In the future, please direct all comments on New York Times coverage to nytnews@nytimes.com. I’m not sure what search results you encountered that led you to contact Ms. Green, but she could not be more unaffiliated with this story, nor is she the person to contact with complaints.
Furthermore, I’m unsure how you could have possibly interpreted her 12-word message as “condescending,” “flippant” and “dismissive,” but I suppose that’s water under the bridge now.
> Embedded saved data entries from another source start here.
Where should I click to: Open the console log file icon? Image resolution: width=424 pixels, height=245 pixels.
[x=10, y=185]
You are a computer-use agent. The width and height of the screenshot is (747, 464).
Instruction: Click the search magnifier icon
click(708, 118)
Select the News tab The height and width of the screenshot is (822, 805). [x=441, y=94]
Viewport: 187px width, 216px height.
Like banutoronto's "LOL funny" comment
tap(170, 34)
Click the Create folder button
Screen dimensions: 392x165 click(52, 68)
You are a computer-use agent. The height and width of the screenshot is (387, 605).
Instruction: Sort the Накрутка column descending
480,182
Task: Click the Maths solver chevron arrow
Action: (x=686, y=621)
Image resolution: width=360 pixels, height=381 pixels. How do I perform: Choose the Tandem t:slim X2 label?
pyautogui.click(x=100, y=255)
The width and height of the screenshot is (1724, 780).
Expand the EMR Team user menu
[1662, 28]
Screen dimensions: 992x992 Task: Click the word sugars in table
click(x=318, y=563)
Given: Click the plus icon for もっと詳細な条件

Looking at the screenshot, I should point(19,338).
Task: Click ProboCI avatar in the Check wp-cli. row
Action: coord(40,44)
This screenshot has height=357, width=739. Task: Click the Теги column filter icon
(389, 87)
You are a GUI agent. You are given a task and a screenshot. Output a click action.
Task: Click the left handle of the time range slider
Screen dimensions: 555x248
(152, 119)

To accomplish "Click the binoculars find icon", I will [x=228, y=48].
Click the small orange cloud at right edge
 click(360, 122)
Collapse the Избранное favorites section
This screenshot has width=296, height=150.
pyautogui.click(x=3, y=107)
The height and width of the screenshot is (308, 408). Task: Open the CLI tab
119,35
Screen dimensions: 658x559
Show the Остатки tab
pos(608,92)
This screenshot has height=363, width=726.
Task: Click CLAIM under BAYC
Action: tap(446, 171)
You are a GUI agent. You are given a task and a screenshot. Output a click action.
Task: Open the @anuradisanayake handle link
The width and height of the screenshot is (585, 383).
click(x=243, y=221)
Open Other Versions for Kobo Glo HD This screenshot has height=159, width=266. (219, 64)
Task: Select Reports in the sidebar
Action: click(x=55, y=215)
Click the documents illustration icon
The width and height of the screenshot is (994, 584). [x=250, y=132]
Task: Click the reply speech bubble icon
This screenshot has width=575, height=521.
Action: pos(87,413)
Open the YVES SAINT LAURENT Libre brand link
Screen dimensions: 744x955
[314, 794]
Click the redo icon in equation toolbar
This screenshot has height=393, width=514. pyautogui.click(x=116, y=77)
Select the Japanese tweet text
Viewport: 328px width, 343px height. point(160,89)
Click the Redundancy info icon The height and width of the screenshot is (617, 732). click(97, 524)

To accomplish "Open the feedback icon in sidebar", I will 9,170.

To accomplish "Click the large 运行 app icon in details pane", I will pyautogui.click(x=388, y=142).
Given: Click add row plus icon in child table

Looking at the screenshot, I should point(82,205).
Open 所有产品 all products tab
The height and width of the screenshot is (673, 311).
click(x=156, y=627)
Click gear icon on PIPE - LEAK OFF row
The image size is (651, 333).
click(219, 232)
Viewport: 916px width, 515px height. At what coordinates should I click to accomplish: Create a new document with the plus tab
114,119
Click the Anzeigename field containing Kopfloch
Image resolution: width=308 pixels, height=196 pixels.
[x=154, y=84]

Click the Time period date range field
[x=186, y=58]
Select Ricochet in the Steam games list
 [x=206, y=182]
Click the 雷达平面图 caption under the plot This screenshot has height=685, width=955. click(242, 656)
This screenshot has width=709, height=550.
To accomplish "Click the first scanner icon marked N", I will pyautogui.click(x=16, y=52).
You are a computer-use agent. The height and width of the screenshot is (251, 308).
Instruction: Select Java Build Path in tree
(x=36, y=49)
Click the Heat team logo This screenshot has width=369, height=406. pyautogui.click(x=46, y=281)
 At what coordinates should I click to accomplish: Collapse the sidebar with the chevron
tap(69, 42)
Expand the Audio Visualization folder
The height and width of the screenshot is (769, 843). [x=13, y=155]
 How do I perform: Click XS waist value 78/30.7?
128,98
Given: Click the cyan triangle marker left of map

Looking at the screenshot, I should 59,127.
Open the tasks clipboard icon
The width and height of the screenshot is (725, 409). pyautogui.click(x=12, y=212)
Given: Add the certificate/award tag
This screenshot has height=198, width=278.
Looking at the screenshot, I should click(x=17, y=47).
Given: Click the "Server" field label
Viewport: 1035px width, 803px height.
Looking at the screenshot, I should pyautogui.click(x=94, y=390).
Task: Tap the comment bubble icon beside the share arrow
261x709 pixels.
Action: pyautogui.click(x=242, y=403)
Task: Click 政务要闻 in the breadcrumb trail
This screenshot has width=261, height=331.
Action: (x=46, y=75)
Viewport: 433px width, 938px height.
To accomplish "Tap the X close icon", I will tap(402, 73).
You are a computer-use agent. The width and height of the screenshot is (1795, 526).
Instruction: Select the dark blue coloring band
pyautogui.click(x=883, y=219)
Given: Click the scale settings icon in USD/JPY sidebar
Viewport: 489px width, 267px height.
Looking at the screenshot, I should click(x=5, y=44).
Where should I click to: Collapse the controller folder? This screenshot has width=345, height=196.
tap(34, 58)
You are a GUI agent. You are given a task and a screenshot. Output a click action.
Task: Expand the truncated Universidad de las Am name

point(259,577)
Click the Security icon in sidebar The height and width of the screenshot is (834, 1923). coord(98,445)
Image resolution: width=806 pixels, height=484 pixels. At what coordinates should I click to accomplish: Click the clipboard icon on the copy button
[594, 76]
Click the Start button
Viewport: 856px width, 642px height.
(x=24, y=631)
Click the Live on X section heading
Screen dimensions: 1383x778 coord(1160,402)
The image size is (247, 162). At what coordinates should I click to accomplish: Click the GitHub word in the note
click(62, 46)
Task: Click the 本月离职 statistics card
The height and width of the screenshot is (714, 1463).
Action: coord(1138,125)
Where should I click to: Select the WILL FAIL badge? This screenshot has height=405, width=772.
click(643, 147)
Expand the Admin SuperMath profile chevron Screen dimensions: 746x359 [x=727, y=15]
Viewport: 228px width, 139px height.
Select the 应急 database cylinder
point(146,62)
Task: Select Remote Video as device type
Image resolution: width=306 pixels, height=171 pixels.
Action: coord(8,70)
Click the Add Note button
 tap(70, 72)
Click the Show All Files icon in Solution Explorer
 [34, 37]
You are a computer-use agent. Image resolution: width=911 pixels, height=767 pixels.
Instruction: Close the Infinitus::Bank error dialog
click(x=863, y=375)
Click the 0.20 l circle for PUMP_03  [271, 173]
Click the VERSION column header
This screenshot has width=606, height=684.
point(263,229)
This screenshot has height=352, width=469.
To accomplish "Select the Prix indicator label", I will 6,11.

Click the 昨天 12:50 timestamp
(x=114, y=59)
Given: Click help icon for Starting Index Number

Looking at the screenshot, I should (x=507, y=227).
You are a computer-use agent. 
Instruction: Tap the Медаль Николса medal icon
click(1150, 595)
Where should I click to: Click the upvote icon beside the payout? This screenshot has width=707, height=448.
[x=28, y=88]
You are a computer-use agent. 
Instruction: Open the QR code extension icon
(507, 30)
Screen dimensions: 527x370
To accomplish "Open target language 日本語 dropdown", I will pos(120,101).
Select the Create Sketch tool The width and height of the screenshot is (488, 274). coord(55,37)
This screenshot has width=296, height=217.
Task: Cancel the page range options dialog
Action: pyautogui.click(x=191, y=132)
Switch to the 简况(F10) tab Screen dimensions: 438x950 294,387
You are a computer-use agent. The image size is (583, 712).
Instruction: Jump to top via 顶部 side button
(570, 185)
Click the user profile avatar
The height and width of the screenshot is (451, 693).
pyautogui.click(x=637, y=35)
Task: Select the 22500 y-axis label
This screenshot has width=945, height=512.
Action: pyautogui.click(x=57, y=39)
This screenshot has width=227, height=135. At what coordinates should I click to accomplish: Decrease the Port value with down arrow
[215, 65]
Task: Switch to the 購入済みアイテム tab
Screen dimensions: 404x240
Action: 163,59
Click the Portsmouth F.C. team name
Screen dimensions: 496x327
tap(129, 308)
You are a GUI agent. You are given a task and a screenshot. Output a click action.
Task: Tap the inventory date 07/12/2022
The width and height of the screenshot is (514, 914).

Mr. Lucero’s reply was possibly more offensive than the article that I originally had a problem with. I replied:
Dear Mr. Lucero,
I appreciate your response but I still hold firm to my belief that this story does not abide by the standards that The New York Times is generally known for. Unless the focus of the story was to compare prices of dormitories and off-campus options, this is not news. To fill your Real Estate (section and actual space) with a story about an entitled college student whose standards are unrealistic is simply, to put it mildly, an offense to The New York Times of yore.And just as I can interpret your statement, “I’m unsure how you could have possibly…” as being supercilious, I can interpret Mr. Green’s response as dismissive since she originally only said “hello, i didn’t write this piece! respectively [sic], penelope green”. If she had any felt any value for The New York Times and its readers, Ms. Green could have instead responded with something like, “Thank you for your response. Unfortunately I am unaffiliated with this article. Your message would best be served by contacting….” So yes, it was dismissive. And if you consider this “water under the bridge” then I suppose you also consider losing a reader “water under the bridge” as well. There is very clearly a lack of concern for the thoughts of your readers, whether you agree with them or not.
In regard to how I connected Ms. Green to the story, that was done through a search on your website’s search feature as I keyed in “Editor Real Estate” and her contact information was provided. So, that’s why she received my letter. Once again, information that The New York Times provided was sadly useless. I suggest you have your database checked for other erroneous information.
Now that I have Mr. Goss’ email address, provided to me by Ms. Noel Millea, I’ve copied him on this message so that he can read and do with my thoughts what he will.
I can only surmise from my communications with Times staff thus far that your standards, and readers, can consider themselves damned.
In the end, I doubt anyone at the Times cares one way or another about my thoughts on their ridiculous article or how they’ve helped paint Ms. Csordas-Jenkins in such a negative light. A search on Google or Twitter will give you a quick glimpse at the level of eye-rolling going on. Gawker and Brooklyn Magazine have both mocked the Times. Even Someecards has posted a diatribe, mocking the Times for this asinine piece.
And on Twitter, a number of posts have appeared like the ones below:
https://twitter.com/BrianMontopoli/statuses/429349662126919680
Both points make me sad for New York. The fact that this type of young adult is becoming so much the norm in the city (and elsewhere no doubt) and that the Times considers it news.